The 2021 proxy season was unprecedented, with record support for shareholder proposals on environmental and social (E&S) issues, growing opposition to director elections, and significant support for governance proposals, especially at midsized and smaller companies.
The season was unpredictable as well. Not only did institutional investors move faster than ever before to implement their views through their voting—thereby often getting ahead of proxy advisory firms and leaving companies with little time to adjust their practices—at times they surprised boards and management teams by voting against the company’s position after what seemed to be positive discussions.
This shift in voting practices is expected to continue into 2022 and should be considered in the context of the related underlying shifts currently underway in corporate America: changes in both “what” companies are supposed to address (that is, the ever-growing array of environmental, social & governance (ESG) issues) and “who” (that is, the shift toward multistakeholder capitalism in which companies are placing a higher priority on serving the long-term welfare of constituents, such as employees, beyond their shareholders). Major institutional investors, especially those with large passive index funds, have embraced these shifts toward a focus on ESG and a multistakeholder model, and that is coming through in their support for E&S shareholder proposals.

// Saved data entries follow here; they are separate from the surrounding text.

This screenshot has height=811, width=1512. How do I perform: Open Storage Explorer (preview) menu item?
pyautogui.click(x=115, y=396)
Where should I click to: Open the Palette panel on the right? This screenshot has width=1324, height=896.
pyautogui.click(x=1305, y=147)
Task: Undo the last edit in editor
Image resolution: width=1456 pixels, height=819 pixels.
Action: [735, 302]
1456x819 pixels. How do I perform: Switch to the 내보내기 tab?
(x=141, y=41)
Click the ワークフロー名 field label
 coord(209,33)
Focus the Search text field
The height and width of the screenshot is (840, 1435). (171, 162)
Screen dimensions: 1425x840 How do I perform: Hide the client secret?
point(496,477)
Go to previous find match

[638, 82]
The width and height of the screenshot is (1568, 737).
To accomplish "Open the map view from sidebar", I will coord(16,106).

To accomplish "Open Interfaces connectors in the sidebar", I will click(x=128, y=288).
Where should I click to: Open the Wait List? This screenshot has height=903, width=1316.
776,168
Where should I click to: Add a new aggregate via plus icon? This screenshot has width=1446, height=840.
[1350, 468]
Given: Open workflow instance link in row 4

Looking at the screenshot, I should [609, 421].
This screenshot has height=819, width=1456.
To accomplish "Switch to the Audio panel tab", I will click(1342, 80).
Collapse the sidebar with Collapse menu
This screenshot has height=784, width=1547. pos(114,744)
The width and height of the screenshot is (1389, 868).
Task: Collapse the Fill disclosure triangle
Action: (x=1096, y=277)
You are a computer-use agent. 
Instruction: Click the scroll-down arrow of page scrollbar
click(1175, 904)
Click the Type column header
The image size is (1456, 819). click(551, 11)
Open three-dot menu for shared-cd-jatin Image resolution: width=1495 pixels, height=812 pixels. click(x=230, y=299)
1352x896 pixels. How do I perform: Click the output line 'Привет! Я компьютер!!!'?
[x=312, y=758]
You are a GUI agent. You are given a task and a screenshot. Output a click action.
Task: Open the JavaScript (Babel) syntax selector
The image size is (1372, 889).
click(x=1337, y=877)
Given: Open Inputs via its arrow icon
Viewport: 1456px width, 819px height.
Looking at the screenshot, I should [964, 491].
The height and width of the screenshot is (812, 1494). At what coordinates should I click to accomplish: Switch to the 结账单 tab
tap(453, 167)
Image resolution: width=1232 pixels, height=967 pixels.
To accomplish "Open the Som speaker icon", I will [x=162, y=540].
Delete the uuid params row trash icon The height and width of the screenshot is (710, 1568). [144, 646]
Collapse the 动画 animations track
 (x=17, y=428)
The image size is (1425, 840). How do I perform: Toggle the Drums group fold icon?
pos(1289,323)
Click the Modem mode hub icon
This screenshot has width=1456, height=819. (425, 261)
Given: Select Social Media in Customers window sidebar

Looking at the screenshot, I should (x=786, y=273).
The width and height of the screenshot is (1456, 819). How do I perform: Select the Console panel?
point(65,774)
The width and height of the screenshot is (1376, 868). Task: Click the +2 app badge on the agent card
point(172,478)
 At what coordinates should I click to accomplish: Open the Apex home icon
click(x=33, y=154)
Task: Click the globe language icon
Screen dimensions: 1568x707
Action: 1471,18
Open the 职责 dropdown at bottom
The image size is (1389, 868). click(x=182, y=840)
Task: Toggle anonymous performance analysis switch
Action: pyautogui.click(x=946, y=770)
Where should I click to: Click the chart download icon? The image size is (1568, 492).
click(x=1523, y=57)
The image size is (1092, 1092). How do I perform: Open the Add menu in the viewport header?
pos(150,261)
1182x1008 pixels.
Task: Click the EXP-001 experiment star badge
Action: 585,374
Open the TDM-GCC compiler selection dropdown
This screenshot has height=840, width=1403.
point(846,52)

But institutional investors are not the only driving force here: the ongoing COVID-19 pandemic and the current US administration’s agenda have accelerated the focus on E&S issues. And in many ways, investors are responding to mounting pressures from their own upstream clients. This means the proxy season has become an arena where the broader evolution of the role of the corporation in society is playing out. In that broader context, there is no single correct answer for what companies should do. But this report and its six supplemental briefs highlight what to expect in the coming proxy season and—perhaps more importantly—suggest steps boards and CEOs can take to prepare.